**Requirement:** Decide whether each statement agrees with the text below on Monet's La Grenouillère, answering yes or no and quoting the text's deciding words: (a) Monet and Renoir visited La Grenouillère together in the summer of 1869. (b) Monet went on to paint the larger canvas he planned to submit to the Salon. (c) The Metropolitan acquired the painting through the Havemeyer bequest.

La Grenouillère
Claude Monet·1869
Historical Context
La Grenouillère from 1869 at the Metropolitan Museum of Art is one of the founding documents of Impressionism — a canvas made in a specific place on a specific summer day that changed the course of painting. La Grenouillère was a floating bathing establishment on the Seine at Croissy, fashionable with Parisian day-trippers, that Monet and Renoir visited together in the summer of 1869. Both painters made multiple studies of the scene — the water reflections, the round island crowded with bathers, the boats moored alongside — and their surviving canvases constitute the most direct comparison in Impressionist painting between two artists of comparable vision working from essentially the same viewpoint. Monet conceived his studies as preparations for a larger, more finished canvas he planned to submit to the Salon; that larger canvas was never made, and the sketches stand as the works. The Metropolitan's holding, acquired through the Havemeyer bequest — one of the most consequential Impressionist collections to enter an American institution — places this seminal canvas within the world's greatest collection of Impressionist painting.
Technical Analysis
Monet's brushwork is characteristically loose and broken, built from comma-like strokes that dissolve solid forms into shimmering surfaces of pure color. He worked rapidly outdoors to capture transient atmospheric effects, layering complementary hues without blending to create optical vibration.
Look Closer
- ◆The Metropolitan's version focuses on boats and their reflections — water as the primary subject.
- ◆The reflections of the boats are as carefully observed as the boats themselves above the water.
- ◆The bathing platform at the left is crowded with figures who are barely individuals — a social mass.
- ◆Short broken strokes across the water surface create a rhythm of light and shadow unique to this.

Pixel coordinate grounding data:
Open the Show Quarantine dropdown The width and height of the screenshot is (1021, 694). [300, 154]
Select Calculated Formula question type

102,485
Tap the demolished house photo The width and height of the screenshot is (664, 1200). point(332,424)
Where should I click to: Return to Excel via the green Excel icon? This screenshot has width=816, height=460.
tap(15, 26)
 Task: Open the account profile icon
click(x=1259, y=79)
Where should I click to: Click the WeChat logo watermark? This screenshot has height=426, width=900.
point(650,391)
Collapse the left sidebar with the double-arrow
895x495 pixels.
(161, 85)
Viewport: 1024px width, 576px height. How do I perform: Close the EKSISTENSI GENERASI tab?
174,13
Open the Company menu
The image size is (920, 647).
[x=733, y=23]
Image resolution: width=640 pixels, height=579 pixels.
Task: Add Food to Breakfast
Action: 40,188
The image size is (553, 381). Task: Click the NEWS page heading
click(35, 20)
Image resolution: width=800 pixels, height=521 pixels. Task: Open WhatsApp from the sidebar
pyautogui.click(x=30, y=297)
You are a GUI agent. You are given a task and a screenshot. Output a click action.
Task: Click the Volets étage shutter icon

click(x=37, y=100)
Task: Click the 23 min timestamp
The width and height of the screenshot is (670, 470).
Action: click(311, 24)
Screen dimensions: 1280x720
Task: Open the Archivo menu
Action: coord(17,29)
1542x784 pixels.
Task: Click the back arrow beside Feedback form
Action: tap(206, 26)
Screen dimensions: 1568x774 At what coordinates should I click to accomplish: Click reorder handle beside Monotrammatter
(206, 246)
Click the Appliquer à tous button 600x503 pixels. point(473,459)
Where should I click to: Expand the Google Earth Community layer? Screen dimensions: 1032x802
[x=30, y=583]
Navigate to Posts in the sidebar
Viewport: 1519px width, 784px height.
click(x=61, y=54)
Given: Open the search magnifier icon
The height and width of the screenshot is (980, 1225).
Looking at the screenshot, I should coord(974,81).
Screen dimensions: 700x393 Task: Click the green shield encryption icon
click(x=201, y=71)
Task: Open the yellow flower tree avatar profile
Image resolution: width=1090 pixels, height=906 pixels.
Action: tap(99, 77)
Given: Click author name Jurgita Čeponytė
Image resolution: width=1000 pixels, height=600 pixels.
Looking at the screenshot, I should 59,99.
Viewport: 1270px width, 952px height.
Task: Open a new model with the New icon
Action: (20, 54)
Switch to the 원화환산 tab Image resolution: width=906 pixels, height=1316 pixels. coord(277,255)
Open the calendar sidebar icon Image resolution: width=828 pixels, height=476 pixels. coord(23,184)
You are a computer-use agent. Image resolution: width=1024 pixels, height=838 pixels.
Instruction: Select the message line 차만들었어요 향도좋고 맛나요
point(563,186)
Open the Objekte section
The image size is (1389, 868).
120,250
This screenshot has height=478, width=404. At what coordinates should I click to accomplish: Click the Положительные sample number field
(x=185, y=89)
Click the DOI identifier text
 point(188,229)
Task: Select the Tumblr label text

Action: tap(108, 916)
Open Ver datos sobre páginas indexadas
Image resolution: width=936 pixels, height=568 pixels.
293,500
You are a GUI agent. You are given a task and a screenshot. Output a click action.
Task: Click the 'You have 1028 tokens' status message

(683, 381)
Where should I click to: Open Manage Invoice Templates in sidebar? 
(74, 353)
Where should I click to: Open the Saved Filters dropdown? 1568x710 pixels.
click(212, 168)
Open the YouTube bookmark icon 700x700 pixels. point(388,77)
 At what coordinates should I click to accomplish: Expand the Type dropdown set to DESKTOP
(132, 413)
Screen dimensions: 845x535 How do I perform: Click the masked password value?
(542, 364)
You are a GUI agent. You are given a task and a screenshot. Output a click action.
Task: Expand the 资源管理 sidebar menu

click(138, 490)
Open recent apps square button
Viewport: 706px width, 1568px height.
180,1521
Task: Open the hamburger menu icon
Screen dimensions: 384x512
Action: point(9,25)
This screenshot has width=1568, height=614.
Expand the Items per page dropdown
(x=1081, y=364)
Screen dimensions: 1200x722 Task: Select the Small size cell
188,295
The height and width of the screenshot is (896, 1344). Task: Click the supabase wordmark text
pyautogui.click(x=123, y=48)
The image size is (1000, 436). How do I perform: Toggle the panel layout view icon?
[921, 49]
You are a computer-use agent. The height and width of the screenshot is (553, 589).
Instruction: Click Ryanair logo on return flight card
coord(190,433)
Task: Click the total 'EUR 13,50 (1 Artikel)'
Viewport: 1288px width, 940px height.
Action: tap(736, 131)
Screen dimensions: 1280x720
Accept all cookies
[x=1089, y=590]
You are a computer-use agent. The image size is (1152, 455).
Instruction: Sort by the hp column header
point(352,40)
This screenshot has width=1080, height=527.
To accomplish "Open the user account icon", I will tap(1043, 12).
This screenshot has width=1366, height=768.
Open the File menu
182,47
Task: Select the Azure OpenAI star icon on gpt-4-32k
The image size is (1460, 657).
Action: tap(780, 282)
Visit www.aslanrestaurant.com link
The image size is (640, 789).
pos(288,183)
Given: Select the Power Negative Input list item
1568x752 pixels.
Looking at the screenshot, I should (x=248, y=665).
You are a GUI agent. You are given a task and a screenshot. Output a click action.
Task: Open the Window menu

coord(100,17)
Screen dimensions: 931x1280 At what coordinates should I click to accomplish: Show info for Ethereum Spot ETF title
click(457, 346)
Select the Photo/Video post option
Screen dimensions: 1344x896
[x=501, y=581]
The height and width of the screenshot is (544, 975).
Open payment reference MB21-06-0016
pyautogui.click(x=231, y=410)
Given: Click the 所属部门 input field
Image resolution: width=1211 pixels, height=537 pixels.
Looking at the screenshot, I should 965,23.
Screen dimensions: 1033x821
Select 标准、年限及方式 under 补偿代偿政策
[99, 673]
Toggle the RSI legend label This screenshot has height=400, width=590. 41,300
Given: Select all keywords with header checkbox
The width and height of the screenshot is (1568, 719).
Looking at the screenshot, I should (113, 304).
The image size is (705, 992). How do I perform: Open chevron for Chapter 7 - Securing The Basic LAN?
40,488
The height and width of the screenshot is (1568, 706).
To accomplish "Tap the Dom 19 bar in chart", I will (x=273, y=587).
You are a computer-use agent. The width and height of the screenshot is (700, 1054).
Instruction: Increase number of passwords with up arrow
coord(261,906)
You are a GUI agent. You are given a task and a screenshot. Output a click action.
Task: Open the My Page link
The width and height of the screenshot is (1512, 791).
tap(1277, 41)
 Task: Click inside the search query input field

**Your solution:**
(a) Yes: "that Monet and Renoir visited together in the summer of 1869"
(b) No: "that larger canvas was never made"
(c) Yes: "acquired through the Havemeyer bequest"